Home Front Heroes Day is observed on May 9 to acknowledge and honor the contributions of individuals on the home front, past and present, for their support, work and sacrifices at home during the service of their family members, loved ones, and fellow Americans in the United States military.

History 
In 2019, World War II veteran John "Lucky" Luckadoo announced at the age of 97 his goal of establishing a national day of recognition, on May 9,  for home front heroes.

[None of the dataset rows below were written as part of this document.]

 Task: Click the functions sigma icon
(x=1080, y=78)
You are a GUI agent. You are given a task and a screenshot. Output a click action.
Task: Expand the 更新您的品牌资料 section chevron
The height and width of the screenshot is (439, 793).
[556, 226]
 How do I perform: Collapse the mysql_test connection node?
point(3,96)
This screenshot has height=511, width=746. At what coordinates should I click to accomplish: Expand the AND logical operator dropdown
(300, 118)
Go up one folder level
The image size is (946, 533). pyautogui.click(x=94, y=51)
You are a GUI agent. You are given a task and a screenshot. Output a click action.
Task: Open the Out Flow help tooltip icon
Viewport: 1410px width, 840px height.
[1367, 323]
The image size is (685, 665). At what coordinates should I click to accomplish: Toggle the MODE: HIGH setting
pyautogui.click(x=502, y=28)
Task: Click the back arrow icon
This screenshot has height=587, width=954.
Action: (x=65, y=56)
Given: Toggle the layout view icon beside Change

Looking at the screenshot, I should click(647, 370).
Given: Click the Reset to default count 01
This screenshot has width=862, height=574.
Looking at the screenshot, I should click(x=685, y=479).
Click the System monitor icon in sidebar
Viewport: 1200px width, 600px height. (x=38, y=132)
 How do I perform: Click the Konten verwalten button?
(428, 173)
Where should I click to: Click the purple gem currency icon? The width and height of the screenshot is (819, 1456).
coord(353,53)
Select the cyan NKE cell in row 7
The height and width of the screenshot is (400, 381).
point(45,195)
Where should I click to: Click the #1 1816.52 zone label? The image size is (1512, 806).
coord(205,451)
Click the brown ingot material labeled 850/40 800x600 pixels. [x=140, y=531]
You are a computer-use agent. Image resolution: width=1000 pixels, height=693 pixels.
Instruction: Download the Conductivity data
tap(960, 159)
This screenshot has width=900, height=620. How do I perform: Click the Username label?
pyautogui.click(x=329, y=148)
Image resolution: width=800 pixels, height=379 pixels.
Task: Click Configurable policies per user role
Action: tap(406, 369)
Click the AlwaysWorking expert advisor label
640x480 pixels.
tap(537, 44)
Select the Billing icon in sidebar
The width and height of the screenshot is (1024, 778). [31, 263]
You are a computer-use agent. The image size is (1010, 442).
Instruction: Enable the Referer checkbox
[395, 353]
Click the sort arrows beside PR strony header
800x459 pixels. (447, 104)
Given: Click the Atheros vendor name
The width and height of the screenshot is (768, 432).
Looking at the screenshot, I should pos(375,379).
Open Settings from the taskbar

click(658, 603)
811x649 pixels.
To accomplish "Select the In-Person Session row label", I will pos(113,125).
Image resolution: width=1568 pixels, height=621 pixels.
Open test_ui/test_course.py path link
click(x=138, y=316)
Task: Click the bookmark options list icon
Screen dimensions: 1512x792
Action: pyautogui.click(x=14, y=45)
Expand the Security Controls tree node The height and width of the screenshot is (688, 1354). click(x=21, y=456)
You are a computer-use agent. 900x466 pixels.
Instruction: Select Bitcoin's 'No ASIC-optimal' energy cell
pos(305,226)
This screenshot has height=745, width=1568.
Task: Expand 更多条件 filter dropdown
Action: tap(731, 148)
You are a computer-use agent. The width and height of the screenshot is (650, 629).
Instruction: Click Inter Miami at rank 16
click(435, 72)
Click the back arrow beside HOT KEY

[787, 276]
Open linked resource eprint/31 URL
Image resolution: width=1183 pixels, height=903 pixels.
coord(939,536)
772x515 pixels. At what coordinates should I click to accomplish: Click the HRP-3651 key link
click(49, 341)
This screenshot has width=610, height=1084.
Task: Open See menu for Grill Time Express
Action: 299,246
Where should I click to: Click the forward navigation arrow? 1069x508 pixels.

Luckadoo was a B-17 Flying Fortress pilot and is the last living original pilot of the World War II Eighth Air Force 100th Bomb Group, also known as The Bloody 100th. He is the subject of Damn Lucky: One Man's Courage During the Bloodiest Military Campaign in Aviation History by Kevin Mauer.

The first official recognition of the date of May 9 as Home Front Heroes Day was on May 9, 2019, in Dallas, Texas. The inaugural event was created for residents of Luckadoo's retirement community, Presbyterian Village North. Ceremonies included the presentation by Dallas City Council member Adam McGough of a proclamation from the Office of the Mayor/City of Dallas and the Dallas City Council.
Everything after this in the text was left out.